Stored data entries:
BEGIN
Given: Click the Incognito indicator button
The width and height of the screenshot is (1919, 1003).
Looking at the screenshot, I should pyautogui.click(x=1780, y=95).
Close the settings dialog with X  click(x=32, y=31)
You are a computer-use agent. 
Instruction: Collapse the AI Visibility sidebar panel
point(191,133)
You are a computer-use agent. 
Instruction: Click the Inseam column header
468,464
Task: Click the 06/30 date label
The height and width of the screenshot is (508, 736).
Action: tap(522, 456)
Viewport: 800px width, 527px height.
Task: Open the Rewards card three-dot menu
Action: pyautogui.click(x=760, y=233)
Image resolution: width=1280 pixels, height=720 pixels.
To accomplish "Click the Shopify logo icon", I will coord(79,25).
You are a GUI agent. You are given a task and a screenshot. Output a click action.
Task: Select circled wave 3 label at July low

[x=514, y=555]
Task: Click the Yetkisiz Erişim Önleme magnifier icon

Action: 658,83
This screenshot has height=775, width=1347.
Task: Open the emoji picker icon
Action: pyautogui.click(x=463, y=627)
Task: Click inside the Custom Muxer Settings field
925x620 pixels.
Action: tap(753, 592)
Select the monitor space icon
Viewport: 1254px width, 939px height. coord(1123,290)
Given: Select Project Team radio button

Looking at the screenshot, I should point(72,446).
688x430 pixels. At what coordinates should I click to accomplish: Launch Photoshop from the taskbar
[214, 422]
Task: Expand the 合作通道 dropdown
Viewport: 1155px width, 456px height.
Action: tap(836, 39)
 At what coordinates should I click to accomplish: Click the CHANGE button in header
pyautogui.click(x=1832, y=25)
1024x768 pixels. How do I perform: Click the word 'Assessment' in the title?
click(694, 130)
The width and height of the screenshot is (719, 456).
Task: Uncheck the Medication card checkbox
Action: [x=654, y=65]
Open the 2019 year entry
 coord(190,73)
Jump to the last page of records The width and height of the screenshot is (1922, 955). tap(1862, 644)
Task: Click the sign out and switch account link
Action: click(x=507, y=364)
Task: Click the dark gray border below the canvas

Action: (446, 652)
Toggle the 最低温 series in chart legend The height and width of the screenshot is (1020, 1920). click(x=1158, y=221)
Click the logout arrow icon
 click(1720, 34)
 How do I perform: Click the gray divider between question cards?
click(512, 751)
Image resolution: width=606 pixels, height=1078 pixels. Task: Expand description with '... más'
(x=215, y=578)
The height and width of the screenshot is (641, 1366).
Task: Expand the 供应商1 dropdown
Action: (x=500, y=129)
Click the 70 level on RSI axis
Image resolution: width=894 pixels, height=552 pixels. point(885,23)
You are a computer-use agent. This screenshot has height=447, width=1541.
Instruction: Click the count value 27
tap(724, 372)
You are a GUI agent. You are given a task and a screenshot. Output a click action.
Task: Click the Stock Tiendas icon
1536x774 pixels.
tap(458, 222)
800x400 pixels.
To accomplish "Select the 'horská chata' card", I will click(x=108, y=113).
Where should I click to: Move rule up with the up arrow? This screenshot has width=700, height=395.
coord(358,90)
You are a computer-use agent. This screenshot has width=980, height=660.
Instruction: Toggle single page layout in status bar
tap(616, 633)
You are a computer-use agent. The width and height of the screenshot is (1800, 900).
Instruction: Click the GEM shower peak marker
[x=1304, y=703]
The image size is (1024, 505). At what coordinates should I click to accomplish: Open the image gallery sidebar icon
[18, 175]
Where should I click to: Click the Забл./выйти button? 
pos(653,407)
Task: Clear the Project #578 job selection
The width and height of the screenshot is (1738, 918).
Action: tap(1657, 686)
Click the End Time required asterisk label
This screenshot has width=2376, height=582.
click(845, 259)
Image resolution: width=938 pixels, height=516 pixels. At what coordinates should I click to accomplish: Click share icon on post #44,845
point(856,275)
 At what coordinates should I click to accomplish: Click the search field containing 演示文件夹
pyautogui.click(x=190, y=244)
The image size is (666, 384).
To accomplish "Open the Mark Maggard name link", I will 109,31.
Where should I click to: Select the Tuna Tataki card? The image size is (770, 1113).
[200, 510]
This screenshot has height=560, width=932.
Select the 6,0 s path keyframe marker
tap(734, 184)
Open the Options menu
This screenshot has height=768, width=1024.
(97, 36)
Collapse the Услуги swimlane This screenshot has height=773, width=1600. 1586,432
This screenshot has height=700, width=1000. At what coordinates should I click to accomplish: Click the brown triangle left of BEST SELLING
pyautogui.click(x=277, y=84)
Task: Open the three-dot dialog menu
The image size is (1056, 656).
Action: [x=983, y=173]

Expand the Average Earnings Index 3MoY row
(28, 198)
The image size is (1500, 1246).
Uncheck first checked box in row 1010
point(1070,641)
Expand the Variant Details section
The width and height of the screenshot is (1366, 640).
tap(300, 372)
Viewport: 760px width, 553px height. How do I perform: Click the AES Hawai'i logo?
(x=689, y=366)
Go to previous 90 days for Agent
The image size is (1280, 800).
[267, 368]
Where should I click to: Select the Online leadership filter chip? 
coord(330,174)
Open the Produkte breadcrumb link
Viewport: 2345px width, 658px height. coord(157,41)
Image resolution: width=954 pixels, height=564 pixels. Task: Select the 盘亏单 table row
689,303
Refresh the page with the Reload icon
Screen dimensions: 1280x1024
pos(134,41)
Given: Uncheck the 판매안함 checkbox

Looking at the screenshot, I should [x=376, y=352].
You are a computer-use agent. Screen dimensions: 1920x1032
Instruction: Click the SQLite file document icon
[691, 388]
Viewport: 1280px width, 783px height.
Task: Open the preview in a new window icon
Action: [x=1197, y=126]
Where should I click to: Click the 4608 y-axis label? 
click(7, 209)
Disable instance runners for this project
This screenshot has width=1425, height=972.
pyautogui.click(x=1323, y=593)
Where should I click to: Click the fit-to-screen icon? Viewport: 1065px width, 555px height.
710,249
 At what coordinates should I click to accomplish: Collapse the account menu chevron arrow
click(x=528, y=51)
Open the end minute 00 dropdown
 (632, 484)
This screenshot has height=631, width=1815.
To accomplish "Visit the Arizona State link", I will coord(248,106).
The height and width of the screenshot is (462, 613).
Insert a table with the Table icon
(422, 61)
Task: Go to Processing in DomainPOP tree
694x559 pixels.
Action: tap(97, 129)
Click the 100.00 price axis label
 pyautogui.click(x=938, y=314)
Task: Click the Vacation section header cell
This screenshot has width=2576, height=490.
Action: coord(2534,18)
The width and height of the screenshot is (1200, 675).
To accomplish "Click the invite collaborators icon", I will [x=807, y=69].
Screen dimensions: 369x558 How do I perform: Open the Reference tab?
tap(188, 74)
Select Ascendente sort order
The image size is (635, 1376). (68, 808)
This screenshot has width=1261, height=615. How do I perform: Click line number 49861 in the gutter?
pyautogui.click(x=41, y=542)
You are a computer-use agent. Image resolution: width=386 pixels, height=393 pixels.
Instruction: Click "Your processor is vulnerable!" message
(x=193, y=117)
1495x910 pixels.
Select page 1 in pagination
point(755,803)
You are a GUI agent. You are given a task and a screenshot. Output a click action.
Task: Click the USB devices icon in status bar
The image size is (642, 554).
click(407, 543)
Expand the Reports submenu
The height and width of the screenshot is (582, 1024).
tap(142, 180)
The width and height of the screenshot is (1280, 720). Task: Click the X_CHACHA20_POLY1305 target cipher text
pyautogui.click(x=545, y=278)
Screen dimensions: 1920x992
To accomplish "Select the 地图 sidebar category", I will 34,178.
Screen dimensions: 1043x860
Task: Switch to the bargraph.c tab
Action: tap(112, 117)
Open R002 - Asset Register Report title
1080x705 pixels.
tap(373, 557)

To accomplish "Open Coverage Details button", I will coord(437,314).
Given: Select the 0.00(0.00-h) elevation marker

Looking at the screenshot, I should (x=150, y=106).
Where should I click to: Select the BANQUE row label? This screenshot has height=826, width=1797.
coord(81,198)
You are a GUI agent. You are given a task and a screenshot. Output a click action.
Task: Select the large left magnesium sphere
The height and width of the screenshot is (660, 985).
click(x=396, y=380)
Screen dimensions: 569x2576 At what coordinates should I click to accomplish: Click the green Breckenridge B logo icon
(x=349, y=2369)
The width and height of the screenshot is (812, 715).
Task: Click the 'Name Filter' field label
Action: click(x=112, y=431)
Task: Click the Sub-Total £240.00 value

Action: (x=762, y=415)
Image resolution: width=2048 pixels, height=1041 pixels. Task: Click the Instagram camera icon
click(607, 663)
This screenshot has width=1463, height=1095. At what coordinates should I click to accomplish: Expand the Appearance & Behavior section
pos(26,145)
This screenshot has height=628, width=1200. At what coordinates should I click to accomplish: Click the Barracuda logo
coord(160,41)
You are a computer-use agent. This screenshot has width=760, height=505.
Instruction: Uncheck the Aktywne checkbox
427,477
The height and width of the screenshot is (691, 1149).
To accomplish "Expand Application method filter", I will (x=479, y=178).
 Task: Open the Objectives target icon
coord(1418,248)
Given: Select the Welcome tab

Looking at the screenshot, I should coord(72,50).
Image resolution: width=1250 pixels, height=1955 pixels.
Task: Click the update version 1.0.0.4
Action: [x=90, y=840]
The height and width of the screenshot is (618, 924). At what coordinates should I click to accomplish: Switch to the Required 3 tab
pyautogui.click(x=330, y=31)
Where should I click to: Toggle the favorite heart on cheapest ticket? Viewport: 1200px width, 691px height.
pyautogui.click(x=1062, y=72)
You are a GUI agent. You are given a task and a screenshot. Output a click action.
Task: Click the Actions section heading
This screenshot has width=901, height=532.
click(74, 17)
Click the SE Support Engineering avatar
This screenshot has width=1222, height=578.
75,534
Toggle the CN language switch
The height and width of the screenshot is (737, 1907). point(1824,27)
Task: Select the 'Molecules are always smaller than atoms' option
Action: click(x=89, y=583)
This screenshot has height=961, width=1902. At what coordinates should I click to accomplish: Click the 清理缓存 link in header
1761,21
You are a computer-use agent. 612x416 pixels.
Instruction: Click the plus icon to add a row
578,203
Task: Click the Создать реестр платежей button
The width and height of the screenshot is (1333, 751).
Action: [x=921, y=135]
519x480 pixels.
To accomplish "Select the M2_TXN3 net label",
END
Your objective:
Among the lines above, find those with the string "dialog" and copy them.

Exercise output:
Close the settings dialog with X  click(x=32, y=31)
Task: Open the three-dot dialog menu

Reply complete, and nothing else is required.